[Opening Supplied data section]

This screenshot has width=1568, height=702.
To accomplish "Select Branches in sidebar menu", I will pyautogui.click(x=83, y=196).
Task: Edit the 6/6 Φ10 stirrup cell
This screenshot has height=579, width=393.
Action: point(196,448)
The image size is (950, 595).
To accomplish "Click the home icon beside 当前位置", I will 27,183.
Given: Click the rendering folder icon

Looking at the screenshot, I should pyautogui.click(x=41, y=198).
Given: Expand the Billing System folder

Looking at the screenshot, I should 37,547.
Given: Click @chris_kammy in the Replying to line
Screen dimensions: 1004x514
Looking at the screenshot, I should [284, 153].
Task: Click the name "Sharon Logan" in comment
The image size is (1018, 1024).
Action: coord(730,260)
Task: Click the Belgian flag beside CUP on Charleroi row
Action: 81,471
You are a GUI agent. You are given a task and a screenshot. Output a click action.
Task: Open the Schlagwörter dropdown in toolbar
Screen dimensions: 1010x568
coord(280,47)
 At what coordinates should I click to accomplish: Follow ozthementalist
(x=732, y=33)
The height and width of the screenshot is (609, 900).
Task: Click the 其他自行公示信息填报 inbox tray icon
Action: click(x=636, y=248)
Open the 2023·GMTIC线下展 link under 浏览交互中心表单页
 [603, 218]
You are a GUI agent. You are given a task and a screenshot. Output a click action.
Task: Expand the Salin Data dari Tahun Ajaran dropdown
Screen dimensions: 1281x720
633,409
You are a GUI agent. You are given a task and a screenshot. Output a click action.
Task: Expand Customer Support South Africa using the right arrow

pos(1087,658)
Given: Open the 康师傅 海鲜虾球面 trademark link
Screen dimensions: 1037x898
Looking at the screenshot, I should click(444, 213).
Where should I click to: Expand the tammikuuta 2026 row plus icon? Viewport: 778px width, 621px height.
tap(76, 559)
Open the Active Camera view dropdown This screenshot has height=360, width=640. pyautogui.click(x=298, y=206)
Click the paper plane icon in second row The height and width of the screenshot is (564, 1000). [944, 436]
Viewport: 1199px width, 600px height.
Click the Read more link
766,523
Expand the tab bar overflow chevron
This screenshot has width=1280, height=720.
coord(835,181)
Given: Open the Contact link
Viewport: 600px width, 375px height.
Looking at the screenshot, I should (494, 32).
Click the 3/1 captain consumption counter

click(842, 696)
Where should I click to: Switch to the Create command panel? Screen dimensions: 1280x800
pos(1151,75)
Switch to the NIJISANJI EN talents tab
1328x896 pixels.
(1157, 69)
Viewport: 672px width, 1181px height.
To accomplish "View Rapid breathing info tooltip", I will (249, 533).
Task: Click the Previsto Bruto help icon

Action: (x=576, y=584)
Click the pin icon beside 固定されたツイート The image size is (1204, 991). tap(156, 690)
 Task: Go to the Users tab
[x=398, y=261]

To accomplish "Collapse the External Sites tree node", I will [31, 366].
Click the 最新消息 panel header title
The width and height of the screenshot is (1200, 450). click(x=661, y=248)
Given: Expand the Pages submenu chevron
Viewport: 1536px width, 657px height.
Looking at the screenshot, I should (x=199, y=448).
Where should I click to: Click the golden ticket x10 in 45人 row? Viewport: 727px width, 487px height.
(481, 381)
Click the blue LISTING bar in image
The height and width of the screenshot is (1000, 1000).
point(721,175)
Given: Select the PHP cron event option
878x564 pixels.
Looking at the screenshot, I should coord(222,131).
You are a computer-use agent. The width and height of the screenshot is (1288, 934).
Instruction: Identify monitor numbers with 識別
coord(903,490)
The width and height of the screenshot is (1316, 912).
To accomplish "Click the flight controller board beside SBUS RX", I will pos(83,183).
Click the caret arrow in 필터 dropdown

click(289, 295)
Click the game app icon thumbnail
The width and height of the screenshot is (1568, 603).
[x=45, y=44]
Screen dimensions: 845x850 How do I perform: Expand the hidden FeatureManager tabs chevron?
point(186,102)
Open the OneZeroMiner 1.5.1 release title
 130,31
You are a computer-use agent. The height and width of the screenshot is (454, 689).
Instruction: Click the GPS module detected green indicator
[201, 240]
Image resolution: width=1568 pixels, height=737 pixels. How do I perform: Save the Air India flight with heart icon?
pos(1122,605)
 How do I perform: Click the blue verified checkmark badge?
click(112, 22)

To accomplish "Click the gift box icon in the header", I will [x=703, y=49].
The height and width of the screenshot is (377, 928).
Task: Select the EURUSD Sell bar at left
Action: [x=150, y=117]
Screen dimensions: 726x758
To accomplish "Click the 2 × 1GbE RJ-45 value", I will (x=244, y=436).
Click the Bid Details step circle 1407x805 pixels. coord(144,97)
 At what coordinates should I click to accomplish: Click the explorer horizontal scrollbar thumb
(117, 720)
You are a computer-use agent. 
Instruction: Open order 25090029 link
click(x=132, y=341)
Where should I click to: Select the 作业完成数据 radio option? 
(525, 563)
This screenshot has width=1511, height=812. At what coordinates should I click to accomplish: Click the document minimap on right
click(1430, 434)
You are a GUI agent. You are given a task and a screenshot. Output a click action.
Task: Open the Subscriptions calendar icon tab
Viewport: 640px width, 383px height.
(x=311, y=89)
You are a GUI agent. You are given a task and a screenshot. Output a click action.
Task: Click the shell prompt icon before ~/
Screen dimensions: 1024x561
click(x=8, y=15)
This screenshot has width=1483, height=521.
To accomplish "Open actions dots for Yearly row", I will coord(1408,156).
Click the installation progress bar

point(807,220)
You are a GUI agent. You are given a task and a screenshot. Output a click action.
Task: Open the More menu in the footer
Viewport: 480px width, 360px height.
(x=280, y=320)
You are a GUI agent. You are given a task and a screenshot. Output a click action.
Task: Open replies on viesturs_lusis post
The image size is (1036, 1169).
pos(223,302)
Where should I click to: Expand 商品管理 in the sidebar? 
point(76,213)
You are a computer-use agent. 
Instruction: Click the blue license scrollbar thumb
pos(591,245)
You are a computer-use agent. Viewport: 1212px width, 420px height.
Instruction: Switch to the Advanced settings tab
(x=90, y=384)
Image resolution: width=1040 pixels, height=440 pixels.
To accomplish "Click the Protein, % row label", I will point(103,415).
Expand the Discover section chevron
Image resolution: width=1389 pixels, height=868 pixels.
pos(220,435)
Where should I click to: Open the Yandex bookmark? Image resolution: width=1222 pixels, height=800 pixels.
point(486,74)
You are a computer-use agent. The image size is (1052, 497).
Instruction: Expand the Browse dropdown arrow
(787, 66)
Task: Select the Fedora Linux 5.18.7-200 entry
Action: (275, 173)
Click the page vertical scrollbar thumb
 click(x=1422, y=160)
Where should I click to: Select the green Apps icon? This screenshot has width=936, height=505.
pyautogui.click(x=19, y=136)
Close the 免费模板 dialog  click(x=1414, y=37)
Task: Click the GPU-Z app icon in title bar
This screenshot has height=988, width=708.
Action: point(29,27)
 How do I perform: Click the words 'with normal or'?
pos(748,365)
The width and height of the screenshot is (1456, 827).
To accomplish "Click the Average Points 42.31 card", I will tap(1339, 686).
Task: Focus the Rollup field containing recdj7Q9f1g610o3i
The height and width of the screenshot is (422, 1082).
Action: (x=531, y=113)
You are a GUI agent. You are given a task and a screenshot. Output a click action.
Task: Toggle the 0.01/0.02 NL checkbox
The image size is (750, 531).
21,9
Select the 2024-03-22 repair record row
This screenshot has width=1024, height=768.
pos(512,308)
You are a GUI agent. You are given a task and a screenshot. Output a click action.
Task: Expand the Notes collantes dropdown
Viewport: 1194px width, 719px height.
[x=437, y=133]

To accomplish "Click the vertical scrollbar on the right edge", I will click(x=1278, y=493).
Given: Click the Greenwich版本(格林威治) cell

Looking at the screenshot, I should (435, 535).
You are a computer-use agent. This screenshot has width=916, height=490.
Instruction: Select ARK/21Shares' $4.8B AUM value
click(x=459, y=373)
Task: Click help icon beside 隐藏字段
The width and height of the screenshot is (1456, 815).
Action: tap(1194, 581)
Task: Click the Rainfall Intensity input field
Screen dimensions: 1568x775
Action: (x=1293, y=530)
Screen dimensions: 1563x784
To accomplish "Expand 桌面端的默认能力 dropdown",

[Closing Supplied data section]

What is the number of lines in the data that contain "computer"? Write that number and nothing else.

7